** Start of Data supplied **
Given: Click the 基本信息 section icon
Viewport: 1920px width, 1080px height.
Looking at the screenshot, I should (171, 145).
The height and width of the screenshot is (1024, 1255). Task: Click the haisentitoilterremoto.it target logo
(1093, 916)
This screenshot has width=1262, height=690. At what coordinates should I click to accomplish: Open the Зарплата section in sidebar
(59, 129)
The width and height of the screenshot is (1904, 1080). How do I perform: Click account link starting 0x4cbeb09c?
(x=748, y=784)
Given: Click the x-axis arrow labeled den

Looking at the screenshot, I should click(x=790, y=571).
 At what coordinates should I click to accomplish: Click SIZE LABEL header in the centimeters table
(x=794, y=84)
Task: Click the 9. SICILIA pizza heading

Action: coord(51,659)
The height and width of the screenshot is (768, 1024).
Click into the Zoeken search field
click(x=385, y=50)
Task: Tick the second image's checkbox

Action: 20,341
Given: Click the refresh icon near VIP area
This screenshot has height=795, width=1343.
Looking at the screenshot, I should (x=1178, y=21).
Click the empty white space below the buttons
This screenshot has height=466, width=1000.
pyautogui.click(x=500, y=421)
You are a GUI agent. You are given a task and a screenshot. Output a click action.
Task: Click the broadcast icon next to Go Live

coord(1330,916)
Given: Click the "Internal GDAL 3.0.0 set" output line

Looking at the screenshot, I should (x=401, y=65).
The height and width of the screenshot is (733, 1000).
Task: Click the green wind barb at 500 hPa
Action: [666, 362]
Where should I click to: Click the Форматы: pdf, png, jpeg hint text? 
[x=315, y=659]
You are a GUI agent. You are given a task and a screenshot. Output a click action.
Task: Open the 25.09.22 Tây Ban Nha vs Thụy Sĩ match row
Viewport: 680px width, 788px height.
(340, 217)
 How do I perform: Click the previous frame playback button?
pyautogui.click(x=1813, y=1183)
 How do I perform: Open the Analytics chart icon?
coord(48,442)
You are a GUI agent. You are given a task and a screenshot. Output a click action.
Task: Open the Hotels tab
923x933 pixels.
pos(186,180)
** End of Data supplied **
Copy out every entry above word for word, keeping the original line breaks.

Given: Click the 基本信息 section icon
Viewport: 1920px width, 1080px height.
Looking at the screenshot, I should (171, 145).
The height and width of the screenshot is (1024, 1255). Task: Click the haisentitoilterremoto.it target logo
(1093, 916)
This screenshot has width=1262, height=690. At what coordinates should I click to accomplish: Open the Зарплата section in sidebar
(59, 129)
The width and height of the screenshot is (1904, 1080). How do I perform: Click account link starting 0x4cbeb09c?
(x=748, y=784)
Given: Click the x-axis arrow labeled den

Looking at the screenshot, I should click(x=790, y=571).
 At what coordinates should I click to accomplish: Click SIZE LABEL header in the centimeters table
(x=794, y=84)
Task: Click the 9. SICILIA pizza heading

Action: coord(51,659)
The height and width of the screenshot is (768, 1024).
Click into the Zoeken search field
click(x=385, y=50)
Task: Tick the second image's checkbox

Action: 20,341
Given: Click the refresh icon near VIP area
This screenshot has height=795, width=1343.
Looking at the screenshot, I should (x=1178, y=21).
Click the empty white space below the buttons
This screenshot has height=466, width=1000.
pyautogui.click(x=500, y=421)
You are a GUI agent. You are given a task and a screenshot. Output a click action.
Task: Click the broadcast icon next to Go Live

coord(1330,916)
Given: Click the "Internal GDAL 3.0.0 set" output line

Looking at the screenshot, I should (x=401, y=65).
The height and width of the screenshot is (733, 1000).
Task: Click the green wind barb at 500 hPa
Action: [666, 362]
Where should I click to: Click the Форматы: pdf, png, jpeg hint text? 
[x=315, y=659]
You are a GUI agent. You are given a task and a screenshot. Output a click action.
Task: Open the 25.09.22 Tây Ban Nha vs Thụy Sĩ match row
Viewport: 680px width, 788px height.
(340, 217)
 How do I perform: Click the previous frame playback button?
pyautogui.click(x=1813, y=1183)
 How do I perform: Open the Analytics chart icon?
coord(48,442)
You are a GUI agent. You are given a task and a screenshot. Output a click action.
Task: Open the Hotels tab
923x933 pixels.
pos(186,180)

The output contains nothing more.